=== Information shown ===
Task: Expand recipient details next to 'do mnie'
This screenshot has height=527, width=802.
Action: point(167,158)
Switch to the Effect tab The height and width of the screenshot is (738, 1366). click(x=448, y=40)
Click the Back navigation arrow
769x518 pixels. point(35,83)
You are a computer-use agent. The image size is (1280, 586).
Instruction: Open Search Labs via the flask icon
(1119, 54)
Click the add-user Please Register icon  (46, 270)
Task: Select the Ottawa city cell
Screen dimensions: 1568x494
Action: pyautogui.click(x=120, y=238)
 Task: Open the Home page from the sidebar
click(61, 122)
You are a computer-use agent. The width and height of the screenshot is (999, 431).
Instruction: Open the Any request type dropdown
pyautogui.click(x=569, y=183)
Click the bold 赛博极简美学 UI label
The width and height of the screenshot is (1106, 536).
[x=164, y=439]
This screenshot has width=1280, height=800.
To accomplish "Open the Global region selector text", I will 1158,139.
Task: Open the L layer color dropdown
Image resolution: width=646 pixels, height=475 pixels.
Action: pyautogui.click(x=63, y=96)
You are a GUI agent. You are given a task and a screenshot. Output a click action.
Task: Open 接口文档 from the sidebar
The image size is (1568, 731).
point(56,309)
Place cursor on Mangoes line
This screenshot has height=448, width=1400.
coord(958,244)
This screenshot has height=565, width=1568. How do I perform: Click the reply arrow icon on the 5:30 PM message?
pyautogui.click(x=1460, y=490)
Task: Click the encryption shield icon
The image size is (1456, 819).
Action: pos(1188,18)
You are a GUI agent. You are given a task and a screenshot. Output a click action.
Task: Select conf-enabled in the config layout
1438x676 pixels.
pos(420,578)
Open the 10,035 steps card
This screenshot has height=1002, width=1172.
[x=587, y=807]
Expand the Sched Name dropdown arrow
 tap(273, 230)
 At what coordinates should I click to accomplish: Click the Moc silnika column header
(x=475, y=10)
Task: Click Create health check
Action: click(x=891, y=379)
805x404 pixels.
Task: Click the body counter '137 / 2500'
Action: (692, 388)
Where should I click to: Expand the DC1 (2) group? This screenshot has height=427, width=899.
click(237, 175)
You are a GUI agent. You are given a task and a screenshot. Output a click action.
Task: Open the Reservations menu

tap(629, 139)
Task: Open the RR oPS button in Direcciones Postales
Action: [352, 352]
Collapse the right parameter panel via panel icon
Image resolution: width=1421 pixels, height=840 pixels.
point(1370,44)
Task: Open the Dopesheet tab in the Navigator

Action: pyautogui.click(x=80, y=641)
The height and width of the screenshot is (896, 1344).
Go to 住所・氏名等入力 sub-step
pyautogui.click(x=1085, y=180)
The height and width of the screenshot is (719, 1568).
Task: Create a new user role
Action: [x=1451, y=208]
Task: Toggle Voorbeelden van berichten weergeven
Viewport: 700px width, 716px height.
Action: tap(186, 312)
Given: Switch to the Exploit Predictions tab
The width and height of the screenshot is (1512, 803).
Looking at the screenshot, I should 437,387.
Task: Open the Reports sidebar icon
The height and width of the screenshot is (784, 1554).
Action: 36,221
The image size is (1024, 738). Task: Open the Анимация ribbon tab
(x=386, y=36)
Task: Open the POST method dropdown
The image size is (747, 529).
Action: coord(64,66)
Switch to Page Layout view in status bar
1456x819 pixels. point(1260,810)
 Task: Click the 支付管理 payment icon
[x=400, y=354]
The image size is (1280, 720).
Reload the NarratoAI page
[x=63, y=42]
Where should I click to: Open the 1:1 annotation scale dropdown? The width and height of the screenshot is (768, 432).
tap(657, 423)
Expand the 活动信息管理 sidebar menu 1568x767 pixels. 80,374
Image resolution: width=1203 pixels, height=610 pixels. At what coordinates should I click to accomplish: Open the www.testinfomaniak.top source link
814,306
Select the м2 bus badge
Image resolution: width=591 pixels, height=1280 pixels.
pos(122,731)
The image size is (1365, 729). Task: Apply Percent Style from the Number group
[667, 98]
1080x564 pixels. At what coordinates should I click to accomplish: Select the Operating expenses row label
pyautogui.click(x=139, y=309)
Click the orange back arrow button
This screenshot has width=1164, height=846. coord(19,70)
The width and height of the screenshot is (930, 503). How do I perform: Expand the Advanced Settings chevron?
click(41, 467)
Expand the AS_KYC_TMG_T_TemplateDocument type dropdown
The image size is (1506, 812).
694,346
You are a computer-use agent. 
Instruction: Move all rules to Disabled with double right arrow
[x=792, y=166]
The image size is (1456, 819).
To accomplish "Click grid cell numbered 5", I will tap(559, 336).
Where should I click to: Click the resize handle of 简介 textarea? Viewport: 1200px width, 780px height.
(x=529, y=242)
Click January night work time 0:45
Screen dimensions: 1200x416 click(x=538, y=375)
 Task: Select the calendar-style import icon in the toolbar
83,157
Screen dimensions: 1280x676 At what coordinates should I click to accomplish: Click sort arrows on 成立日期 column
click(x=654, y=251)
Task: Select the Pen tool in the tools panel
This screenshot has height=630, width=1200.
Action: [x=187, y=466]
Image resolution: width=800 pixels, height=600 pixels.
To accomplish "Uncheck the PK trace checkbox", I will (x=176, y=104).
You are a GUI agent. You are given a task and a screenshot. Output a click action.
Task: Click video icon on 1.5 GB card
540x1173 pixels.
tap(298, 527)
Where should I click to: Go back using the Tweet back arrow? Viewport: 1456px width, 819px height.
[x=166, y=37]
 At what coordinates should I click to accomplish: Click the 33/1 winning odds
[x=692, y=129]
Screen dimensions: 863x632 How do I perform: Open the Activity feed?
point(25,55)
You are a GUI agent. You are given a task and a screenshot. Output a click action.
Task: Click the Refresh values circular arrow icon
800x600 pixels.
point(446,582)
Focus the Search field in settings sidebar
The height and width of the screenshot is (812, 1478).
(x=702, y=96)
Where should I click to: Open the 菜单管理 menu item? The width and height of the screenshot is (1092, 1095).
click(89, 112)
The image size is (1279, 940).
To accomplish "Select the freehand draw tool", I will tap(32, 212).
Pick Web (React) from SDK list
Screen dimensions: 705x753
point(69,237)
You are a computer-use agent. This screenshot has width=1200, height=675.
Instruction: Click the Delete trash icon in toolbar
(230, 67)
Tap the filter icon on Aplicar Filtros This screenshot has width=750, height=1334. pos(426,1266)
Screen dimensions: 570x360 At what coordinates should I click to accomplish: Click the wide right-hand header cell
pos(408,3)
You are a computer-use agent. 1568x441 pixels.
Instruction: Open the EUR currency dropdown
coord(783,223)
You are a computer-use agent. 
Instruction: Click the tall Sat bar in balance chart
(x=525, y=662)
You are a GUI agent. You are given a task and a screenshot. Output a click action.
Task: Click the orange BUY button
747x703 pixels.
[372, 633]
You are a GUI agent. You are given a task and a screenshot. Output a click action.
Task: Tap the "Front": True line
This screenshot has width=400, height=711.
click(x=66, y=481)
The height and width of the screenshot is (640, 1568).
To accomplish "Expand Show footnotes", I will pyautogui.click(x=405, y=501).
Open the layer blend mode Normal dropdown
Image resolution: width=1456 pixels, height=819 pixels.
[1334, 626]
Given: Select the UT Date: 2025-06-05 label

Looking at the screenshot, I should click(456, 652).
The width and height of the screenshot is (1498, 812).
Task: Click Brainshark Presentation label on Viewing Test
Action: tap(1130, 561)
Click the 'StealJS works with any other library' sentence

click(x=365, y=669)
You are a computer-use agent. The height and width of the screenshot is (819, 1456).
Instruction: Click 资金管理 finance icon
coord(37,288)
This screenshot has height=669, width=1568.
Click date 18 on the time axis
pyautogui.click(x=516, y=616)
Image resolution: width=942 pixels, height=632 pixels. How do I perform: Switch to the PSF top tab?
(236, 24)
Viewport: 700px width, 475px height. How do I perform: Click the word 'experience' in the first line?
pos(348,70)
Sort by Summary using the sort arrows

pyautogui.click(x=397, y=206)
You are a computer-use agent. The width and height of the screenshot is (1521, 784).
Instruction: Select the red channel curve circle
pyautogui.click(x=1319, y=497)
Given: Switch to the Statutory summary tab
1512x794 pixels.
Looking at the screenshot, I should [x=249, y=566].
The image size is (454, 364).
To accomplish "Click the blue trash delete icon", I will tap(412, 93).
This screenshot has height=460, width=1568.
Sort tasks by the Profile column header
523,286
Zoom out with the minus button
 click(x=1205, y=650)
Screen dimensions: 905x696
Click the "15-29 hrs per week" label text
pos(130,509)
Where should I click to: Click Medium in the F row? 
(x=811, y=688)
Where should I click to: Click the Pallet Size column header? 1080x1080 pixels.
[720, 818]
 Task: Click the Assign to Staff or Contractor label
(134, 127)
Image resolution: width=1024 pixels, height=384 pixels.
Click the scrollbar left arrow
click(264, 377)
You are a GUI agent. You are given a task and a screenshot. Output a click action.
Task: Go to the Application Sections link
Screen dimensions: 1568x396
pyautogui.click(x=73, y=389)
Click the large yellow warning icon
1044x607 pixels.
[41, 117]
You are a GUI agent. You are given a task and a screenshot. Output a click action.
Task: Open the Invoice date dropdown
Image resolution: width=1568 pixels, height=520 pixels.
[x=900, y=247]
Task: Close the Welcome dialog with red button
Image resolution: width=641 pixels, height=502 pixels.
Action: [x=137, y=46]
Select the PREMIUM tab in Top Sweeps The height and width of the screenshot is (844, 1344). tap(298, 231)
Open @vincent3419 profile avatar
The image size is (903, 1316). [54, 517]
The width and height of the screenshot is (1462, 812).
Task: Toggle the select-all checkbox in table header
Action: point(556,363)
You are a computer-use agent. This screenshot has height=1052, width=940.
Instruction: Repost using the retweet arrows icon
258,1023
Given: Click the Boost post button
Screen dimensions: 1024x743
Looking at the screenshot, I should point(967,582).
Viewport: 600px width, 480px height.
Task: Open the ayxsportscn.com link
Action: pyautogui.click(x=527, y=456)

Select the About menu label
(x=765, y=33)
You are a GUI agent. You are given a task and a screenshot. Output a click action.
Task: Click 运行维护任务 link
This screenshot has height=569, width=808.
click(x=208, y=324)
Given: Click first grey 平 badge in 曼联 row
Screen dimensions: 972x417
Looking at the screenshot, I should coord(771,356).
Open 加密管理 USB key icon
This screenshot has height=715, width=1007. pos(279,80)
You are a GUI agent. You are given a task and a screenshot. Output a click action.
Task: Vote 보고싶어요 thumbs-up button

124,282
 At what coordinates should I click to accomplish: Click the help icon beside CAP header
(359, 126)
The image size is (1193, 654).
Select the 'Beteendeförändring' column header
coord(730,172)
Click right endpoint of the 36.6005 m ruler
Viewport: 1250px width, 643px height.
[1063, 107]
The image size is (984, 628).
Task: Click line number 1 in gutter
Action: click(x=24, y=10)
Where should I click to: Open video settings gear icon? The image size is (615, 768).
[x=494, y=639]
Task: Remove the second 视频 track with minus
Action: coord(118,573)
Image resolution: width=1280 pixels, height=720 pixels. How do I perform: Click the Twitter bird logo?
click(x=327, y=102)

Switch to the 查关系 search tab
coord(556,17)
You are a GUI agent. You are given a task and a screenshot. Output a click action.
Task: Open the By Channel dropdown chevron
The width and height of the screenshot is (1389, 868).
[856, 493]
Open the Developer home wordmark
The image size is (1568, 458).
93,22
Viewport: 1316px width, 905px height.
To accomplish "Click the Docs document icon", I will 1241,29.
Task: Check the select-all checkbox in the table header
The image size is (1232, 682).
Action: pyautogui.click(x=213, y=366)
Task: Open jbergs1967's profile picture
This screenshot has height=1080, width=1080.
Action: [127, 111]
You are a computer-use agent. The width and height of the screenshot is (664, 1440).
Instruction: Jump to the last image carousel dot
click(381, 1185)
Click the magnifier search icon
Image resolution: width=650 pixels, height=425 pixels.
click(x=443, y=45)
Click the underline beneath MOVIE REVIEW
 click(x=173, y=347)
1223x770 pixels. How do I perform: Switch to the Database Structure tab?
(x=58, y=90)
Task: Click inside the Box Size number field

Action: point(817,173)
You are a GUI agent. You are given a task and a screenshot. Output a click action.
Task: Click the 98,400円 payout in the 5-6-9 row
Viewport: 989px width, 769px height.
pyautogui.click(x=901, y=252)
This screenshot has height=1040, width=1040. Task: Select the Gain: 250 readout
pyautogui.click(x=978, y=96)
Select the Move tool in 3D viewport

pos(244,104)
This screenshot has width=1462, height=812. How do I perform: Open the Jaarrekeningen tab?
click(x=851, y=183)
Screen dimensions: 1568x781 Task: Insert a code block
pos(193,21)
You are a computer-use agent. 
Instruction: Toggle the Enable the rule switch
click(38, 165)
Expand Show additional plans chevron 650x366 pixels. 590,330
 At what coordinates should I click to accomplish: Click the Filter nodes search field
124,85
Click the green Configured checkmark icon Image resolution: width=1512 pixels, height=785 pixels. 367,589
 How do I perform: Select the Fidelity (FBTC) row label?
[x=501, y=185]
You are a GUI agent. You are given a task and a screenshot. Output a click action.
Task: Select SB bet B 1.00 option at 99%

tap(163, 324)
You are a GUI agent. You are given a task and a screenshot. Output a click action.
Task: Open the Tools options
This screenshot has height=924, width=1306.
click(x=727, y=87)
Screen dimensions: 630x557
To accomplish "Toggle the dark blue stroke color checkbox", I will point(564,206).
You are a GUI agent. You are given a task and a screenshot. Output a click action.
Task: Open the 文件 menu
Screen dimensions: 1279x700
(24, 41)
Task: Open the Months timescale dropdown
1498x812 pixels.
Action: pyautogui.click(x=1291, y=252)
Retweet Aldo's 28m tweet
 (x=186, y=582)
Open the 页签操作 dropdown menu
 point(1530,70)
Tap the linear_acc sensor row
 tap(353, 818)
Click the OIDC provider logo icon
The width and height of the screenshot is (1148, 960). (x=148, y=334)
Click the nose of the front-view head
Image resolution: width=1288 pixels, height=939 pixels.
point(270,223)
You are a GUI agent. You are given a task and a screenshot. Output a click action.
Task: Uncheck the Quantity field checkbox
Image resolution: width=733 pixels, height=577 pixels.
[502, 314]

=== Given task ===
Format the rows above, from the line with "Click the underline beneath MOVIE REVIEW" to the line with "tap(163, 324)", both included, as a numbered list and leave out the blank lines.

=== Output of the exercise ===
1. Click the underline beneath MOVIE REVIEW
2.  click(x=173, y=347)
3. 1223x770 pixels. How do I perform: Switch to the Database Structure tab?
4. (x=58, y=90)
5. Task: Click inside the Box Size number field
6. Action: point(817,173)
7. You are a GUI agent. You are given a task and a screenshot. Output a click action.
8. Task: Click the 98,400円 payout in the 5-6-9 row
9. Viewport: 989px width, 769px height.
10. pyautogui.click(x=901, y=252)
11. This screenshot has height=1040, width=1040. Task: Select the Gain: 250 readout
12. pyautogui.click(x=978, y=96)
13. Select the Move tool in 3D viewport
14. pos(244,104)
15. This screenshot has width=1462, height=812. How do I perform: Open the Jaarrekeningen tab?
16. click(x=851, y=183)
17. Screen dimensions: 1568x781 Task: Insert a code block
18. pos(193,21)
19. You are a computer-use agent. 
20. Instruction: Toggle the Enable the rule switch
21. click(38, 165)
22. Expand Show additional plans chevron 650x366 pixels. 590,330
23.  At what coordinates should I click to accomplish: Click the Filter nodes search field
24. 124,85
25. Click the green Configured checkmark icon Image resolution: width=1512 pixels, height=785 pixels. 367,589
26.  How do I perform: Select the Fidelity (FBTC) row label?
27. [x=501, y=185]
28. You are a GUI agent. You are given a task and a screenshot. Output a click action.
29. Task: Select SB bet B 1.00 option at 99%
30. tap(163, 324)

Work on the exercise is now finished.